**** PROVIDED TEXT
Sunday 7 March 2010

But they're all subject to manipulation...*.

Justin Wolfers lauds the new Oscar voting system, also described here. He claims:
Really?

Let's take Wolfers's example: 1997's win by Titanic over As Good As It Gets, The Full Monty, Good Will Hunting and LA Confidential. Wolfers says that someone expecting Titanic and As Good As It Gets to be the top picks would have an incentive to lie about his true preference for LA Confidential and to vote for his favourite among the two likely front runners. But mightn't folks have incentive to lie also under the elimination ballot?

Suppose we have 5800 Members of the Academy voting, with preferences as listed below.

The first set of voters, 2000-strong, prefers Titanic to anything else, followed by LA Confidential, followed by Good Will Hunting, followed by Full Monty, followed by As Good As It Gets.

The second set of voters, all 1400 of them, prefers Good Will Hunting followed by LA Confidential followed by The Full Monty, followed by Titanic, followed by As Good As It Gets.

The third set of 1000 voters prefers As Good As It Gets, followed by LA Confidential, followed by Good Will Hunting, Titanic, and The Full Monty.

The fourth set of 600 voters prefers LA Confidential, then Good Will Hunting, then Good As It Gets, then Full Monty, then Titanic.

The final set of 800 voters prefers As Good As It Gets followed by LA Confidential, Full Monty, Titanic, and Good Will Hunting.

On a straight plurality vote, Titanic wins with 2000 votes to As Good As It Gets's 1800.

Under a sincere elimination ballot, Full Monty is eliminated on the first round (nobody's first pick) followed by LA Confidential on the second (first pick of only 600), As Good As It Gets on the third (now the first choice of 1800), and Titanic on the fourth (now first choice of 2800), leaving Good Will Hunting as winner.
********
**** MATERIAL PROVIDED
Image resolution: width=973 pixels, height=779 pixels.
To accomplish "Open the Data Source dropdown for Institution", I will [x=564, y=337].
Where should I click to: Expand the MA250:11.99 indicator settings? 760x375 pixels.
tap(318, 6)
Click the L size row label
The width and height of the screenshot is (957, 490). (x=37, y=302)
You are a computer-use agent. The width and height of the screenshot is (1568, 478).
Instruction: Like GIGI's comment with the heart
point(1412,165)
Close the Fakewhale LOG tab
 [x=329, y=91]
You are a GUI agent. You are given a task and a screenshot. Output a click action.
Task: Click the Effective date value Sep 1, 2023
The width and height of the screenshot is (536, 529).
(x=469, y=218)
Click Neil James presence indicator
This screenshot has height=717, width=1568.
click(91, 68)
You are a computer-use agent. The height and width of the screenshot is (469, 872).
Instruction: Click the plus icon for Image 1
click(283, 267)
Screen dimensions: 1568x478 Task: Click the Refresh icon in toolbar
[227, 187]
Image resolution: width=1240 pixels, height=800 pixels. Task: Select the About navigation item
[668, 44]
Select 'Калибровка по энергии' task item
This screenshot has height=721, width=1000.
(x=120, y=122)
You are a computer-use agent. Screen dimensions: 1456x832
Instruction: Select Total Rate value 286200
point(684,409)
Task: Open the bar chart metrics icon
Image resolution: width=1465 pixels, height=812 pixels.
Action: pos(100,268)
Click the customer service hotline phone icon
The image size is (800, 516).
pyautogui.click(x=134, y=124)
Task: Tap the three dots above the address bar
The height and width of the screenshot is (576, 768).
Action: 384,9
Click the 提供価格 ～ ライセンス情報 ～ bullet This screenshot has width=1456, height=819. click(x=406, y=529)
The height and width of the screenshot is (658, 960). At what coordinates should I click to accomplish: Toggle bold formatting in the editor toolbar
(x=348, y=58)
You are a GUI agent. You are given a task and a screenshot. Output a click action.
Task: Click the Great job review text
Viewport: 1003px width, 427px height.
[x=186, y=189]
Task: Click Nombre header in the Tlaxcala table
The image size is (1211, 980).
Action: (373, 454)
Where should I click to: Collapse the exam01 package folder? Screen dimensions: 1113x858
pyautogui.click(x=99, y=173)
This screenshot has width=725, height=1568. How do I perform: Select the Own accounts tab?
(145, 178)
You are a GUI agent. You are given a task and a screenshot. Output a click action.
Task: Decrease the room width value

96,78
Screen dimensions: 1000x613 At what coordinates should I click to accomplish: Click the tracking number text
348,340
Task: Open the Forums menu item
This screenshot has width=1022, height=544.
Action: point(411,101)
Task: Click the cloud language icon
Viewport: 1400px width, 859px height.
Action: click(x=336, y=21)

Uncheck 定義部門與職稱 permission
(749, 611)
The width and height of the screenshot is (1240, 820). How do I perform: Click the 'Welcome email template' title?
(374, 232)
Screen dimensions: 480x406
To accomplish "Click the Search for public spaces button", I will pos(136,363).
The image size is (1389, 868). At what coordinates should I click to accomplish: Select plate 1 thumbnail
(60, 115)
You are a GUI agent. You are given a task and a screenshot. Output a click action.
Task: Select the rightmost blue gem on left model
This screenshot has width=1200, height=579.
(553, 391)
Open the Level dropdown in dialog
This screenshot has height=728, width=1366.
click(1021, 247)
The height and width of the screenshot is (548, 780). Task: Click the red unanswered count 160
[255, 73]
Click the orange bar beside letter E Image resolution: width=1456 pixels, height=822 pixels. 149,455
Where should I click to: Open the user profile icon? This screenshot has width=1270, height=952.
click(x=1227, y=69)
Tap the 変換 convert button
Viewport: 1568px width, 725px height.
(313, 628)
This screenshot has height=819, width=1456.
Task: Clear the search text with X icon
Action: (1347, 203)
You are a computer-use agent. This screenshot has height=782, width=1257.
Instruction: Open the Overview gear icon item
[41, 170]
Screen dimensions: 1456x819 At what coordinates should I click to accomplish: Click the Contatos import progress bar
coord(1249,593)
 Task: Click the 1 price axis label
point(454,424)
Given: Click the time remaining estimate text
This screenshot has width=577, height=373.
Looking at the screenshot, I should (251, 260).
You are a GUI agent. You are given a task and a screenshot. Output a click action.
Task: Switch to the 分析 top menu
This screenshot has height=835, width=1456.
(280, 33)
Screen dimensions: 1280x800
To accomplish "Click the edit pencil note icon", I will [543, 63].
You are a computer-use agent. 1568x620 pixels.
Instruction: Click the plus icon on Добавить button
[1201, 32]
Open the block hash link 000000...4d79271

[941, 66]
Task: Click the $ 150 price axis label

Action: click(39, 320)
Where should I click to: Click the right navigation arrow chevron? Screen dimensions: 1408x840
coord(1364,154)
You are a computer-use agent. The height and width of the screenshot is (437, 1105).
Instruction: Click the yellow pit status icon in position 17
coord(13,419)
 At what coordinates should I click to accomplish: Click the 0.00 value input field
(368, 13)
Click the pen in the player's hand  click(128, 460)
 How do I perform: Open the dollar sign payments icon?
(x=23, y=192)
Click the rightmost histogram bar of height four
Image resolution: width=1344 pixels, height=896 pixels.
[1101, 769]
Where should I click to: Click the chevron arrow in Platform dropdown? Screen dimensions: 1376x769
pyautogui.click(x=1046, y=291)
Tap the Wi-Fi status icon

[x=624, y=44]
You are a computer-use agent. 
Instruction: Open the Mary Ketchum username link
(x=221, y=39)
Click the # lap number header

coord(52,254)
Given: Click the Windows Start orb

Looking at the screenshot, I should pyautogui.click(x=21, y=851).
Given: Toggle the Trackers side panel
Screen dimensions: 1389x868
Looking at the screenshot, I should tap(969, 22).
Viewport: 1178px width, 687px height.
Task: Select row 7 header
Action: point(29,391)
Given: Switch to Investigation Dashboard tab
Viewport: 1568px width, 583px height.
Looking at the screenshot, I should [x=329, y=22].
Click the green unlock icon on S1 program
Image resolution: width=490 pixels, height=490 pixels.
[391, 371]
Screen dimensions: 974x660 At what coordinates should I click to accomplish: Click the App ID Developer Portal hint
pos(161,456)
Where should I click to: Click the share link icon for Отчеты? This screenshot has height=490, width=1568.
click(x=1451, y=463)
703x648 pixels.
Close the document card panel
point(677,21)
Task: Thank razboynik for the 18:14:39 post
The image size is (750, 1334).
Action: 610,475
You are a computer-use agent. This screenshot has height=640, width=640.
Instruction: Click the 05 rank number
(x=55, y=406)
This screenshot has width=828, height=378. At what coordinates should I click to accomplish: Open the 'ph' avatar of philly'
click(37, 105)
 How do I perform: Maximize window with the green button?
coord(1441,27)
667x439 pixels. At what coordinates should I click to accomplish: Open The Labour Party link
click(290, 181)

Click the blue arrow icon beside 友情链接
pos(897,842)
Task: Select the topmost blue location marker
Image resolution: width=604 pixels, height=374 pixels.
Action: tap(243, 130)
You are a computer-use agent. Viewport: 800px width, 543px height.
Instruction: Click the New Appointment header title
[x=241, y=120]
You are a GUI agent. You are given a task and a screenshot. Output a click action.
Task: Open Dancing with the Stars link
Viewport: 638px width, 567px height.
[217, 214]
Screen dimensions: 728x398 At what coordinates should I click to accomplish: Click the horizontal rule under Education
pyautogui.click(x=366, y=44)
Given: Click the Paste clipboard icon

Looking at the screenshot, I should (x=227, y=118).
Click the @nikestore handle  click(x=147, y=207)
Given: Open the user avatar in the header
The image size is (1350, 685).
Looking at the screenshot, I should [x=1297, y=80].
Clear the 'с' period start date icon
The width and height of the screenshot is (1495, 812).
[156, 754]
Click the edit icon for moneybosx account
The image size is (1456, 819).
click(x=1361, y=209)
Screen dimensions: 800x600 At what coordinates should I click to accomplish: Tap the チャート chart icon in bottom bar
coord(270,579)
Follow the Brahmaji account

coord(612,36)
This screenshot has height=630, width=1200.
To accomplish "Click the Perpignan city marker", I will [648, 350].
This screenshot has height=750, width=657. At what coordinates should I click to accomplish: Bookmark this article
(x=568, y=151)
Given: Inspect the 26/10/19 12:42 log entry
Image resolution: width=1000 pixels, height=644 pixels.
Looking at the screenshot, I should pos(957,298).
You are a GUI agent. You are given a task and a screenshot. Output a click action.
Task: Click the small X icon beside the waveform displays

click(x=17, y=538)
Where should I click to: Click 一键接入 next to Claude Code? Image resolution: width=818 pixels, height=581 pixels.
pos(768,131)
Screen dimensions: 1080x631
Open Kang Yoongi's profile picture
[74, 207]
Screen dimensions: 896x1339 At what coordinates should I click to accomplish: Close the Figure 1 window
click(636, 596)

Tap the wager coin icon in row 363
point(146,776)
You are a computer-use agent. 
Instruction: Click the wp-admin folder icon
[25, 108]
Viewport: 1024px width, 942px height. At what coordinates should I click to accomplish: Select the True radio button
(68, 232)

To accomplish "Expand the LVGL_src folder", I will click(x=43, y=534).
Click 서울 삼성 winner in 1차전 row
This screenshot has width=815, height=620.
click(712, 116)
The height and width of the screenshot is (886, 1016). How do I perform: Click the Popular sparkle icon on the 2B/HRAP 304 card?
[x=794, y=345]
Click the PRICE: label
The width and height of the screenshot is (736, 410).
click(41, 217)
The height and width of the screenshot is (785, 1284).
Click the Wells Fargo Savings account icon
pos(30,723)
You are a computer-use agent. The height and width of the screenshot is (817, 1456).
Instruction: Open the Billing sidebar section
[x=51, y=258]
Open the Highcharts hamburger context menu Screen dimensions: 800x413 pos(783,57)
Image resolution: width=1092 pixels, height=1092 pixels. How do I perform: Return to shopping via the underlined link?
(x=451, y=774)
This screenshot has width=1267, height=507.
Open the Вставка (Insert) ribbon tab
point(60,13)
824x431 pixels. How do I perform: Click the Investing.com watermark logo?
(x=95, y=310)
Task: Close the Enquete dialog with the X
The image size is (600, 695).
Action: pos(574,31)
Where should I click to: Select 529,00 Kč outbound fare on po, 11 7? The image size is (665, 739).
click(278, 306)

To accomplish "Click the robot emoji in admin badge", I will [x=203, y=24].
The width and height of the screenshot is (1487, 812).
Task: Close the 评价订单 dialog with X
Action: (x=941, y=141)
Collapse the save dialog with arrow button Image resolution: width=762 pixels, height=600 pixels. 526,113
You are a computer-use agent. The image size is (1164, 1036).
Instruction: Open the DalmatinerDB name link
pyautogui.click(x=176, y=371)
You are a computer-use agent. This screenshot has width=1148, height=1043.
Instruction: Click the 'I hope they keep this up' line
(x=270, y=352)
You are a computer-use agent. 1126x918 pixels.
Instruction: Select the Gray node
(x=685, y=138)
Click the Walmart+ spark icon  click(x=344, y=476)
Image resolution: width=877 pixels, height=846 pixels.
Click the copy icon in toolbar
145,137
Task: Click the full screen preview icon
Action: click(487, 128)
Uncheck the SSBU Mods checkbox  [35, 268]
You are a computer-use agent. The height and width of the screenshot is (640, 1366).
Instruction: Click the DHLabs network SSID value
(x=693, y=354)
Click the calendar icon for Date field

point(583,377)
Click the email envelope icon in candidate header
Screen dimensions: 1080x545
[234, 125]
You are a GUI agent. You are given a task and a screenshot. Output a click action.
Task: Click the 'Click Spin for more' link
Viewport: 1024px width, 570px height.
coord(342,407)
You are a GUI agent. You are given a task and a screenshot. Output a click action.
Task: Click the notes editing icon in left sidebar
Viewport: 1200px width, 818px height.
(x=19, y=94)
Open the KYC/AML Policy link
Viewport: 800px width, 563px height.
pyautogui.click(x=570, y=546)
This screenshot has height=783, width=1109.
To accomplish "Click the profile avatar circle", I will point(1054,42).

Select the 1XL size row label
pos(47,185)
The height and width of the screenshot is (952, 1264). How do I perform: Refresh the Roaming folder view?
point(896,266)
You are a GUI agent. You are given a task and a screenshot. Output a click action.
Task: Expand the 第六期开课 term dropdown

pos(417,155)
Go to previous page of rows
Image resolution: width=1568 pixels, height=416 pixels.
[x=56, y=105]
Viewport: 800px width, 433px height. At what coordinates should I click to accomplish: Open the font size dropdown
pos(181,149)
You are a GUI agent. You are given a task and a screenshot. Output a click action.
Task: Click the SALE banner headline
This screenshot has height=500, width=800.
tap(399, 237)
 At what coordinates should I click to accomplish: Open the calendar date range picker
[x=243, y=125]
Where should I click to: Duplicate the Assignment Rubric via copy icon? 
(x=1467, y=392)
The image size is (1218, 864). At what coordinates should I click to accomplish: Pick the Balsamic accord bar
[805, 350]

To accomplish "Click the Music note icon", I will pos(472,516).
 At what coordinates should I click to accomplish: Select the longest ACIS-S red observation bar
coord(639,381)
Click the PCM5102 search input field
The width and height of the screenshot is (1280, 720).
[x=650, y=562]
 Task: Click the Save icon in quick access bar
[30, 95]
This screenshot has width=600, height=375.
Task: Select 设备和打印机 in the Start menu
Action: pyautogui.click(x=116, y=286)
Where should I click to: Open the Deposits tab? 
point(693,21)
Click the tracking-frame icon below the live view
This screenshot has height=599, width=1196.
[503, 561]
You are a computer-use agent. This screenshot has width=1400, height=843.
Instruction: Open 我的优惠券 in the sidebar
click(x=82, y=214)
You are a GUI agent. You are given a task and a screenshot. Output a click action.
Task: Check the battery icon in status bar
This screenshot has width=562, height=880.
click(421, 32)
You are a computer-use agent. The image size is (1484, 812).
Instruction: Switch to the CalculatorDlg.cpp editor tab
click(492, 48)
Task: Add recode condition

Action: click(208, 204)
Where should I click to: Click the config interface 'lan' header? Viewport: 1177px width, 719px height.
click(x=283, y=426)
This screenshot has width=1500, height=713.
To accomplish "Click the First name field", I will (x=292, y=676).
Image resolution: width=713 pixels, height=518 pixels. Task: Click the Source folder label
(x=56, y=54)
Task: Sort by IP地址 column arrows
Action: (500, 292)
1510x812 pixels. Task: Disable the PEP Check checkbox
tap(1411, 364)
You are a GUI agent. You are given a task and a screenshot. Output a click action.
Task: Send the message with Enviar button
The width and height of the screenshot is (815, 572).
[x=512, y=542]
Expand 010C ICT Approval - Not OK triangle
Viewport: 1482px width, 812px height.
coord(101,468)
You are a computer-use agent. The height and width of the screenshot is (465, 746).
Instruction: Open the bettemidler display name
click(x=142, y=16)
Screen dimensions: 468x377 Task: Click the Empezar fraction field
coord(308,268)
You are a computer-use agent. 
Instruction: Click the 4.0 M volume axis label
********
● BRIEF A
Answer these questions about the Oscar voting post:
(i) How many Academy members vote in the example?
(ii) Which film does the fourth set of voters rank first?
(iii) Which film wins under a sincere elimination ballot?
● BRIEF B
Put part of the rows into a numbered list, skipping blank lines: begin at the line that contains "The height and width of the screenshot is (952, 1264)." and stop after the line that contains "[x=56, y=105]".
The Oscar voting post and the rows have nothing to do with each other.

● TASK ANSWER A
(i) 5800
(ii) LA Confidential
(iii) Good Will Hunting

● TASK ANSWER B
1. The height and width of the screenshot is (952, 1264). How do I perform: Refresh the Roaming folder view?
2. point(896,266)
3. You are a GUI agent. You are given a task and a screenshot. Output a click action.
4. Task: Expand the 第六期开课 term dropdown
5. pos(417,155)
6. Go to previous page of rows
7. Image resolution: width=1568 pixels, height=416 pixels.
8. [x=56, y=105]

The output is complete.